**Aim of the task:**
Copy word for word the portion of the passage on nervous system interfaces that starts at the words "As part of the" and stops after "2010, pp. 39-42.".
··· Provided passage
Interfaces with the nervous system are important for understanding basic neurobiology and for neuromedicine.  We are part of a multi-university NSF Engineering Research Center (ERC) focused on sensorimotor neural engineering.  One of the challenges that our team is addressing is making multi-functional interfaces with the nervous system.  This work builds upon a previous collaboration developing flexible multi-site electrodes (FME) for insect flight control that directly interfaced with the animal’s central nervous system (Figure 1).  The FMEs are made of two layers of polyimide with gold sandwiched in between in a split-ring geometry using standard MEMS processing (Figure 2) ^[1] . The FMEs have a novel split-ring design that incorporates the anatomical bi-cylinder structure of the nerve cord of the moth Manduca Sexta. Additionally, we integrated carbon nanotube (CNT)-Au nanocomposites into the FMEs to enhance the charge injection capability of the electrode.

As part of the NSF ERC, we are working with collaborators to extend this work by integrating the latest knowledge on electrode design into the probes.  We are also investigating addition of multi-functionality to the probes, for example integrating both sensing and actuation modalities onto the same device.  This integration would allow closed-loop operation of the probes, which we believe will have applicability both to uncover the basic mechanisms behind neurological disorders as well as to serve as eventual “smart” therapeutic devices.

1. W. M. Tsang, A. Stone, Z. Aldworth, D. Otten, T. Akinwande, T. Daniel, J. G. Hildebrand, R. Levine, and J. Voldman, “Remote control of a cyborg moth using carbon nanotube-enhanced flexible neuroprosthetic probe,” in Proc. IEEE MEMS, 2010, pp. 39-42.
······
··· Study material
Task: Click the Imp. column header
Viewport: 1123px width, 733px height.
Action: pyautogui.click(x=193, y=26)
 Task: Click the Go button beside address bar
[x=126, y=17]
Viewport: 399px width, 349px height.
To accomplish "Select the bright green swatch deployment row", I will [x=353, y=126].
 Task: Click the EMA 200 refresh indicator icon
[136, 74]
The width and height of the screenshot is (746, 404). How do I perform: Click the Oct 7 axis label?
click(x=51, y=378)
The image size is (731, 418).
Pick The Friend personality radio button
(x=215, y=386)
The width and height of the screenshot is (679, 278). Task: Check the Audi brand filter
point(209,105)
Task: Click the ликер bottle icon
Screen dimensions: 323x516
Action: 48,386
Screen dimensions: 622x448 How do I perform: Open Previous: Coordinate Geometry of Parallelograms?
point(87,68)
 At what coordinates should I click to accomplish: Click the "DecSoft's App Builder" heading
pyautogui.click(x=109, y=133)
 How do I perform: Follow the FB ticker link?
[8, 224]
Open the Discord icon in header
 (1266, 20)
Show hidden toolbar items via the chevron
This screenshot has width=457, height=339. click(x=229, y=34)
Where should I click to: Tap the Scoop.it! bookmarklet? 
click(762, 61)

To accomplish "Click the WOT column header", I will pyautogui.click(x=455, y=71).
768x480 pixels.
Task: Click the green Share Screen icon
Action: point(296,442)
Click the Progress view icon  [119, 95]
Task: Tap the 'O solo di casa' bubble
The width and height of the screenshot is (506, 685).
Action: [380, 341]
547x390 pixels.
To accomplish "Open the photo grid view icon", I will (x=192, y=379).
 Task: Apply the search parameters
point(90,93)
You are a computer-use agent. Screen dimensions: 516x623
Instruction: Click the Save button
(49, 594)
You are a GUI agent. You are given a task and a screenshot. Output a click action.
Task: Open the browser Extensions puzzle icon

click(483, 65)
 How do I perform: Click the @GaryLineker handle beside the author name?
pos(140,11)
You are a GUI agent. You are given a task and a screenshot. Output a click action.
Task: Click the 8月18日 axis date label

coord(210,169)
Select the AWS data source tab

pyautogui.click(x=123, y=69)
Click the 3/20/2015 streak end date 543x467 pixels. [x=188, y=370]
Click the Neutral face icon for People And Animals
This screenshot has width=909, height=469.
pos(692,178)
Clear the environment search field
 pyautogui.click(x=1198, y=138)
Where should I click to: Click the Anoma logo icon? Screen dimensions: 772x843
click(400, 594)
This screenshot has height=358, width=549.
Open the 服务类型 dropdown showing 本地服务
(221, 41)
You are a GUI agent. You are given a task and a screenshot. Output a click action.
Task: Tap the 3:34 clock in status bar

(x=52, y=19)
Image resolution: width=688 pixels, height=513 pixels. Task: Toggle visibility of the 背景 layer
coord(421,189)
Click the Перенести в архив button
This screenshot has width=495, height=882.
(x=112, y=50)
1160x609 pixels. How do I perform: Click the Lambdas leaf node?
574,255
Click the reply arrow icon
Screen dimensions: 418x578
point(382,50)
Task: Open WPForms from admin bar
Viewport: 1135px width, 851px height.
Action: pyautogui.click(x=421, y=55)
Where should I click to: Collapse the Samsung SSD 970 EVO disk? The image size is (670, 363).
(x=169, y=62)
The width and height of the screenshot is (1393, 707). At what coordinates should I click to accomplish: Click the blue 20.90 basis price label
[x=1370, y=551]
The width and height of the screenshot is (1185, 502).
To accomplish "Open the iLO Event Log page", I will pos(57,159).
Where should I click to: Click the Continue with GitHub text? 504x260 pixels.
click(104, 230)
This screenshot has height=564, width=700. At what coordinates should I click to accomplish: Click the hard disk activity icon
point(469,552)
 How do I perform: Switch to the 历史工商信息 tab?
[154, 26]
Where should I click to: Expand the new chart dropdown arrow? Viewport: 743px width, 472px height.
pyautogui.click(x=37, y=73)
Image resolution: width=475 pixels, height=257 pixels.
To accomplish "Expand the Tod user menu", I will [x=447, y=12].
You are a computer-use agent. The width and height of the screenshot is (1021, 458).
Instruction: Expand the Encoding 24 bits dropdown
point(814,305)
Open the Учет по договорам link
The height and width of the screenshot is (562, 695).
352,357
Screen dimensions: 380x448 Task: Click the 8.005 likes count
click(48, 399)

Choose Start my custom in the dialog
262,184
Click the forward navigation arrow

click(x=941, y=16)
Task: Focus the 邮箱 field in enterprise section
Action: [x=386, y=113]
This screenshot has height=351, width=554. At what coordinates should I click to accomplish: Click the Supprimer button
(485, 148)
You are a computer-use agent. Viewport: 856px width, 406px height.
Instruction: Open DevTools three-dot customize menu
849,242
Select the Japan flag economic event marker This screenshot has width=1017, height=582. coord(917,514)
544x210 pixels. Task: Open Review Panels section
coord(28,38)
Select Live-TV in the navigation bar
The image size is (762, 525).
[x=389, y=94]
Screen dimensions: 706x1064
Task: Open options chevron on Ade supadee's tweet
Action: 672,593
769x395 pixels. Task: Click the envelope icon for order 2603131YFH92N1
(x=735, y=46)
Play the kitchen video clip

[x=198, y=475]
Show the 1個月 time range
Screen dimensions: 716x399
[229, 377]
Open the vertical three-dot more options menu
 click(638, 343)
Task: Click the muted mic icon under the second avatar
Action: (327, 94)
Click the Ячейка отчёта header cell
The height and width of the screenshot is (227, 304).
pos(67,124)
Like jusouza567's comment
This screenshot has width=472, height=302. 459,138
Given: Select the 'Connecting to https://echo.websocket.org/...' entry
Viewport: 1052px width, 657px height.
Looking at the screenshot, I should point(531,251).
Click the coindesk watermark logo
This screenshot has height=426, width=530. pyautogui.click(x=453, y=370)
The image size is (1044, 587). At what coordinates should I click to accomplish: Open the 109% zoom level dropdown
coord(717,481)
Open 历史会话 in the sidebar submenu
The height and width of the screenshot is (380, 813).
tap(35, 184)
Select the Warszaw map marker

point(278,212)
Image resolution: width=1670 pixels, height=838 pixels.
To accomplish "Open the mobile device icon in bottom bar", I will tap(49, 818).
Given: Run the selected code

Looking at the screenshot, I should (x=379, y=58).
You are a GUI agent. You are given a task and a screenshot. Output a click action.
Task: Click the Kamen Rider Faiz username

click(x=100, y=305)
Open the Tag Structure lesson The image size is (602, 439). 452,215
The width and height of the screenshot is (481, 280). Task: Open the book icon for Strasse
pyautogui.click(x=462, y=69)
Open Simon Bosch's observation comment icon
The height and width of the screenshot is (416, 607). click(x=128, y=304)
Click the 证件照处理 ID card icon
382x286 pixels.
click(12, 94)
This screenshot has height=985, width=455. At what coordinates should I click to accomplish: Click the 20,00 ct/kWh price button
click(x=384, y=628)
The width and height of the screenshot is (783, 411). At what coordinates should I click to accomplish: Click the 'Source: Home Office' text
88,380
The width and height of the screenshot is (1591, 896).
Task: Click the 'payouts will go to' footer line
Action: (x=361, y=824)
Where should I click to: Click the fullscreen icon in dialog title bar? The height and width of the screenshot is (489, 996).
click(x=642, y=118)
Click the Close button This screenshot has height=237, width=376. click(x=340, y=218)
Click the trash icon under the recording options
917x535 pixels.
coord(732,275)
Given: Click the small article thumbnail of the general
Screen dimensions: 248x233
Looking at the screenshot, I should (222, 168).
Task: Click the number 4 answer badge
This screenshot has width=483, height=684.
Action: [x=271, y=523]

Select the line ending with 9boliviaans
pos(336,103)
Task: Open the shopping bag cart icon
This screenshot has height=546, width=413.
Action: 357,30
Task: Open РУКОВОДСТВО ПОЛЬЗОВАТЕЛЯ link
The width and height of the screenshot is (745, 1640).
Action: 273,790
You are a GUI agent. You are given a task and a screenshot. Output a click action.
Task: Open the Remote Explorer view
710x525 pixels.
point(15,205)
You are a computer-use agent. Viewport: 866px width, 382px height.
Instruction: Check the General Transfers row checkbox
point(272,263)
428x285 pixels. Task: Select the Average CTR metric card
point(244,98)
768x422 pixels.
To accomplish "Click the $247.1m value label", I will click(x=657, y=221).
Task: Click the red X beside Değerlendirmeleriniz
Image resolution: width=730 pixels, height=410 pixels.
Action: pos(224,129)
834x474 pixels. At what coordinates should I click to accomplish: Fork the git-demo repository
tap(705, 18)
······
**Task output:**
As part of the NSF ERC, we are working with collaborators to extend this work by integrating the latest knowledge on electrode design into the probes.  We are also investigating addition of multi-functionality to the probes, for example integrating both sensing and actuation modalities onto the same device.  This integration would allow closed-loop operation of the probes, which we believe will have applicability both to uncover the basic mechanisms behind neurological disorders as well as to serve as eventual “smart” therapeutic devices.

1. W. M. Tsang, A. Stone, Z. Aldworth, D. Otten, T. Akinwande, T. Daniel, J. G. Hildebrand, R. Levine, and J. Voldman, “Remote control of a cyborg moth using carbon nanotube-enhanced flexible neuroprosthetic probe,” in Proc. IEEE MEMS, 2010, pp. 39-42.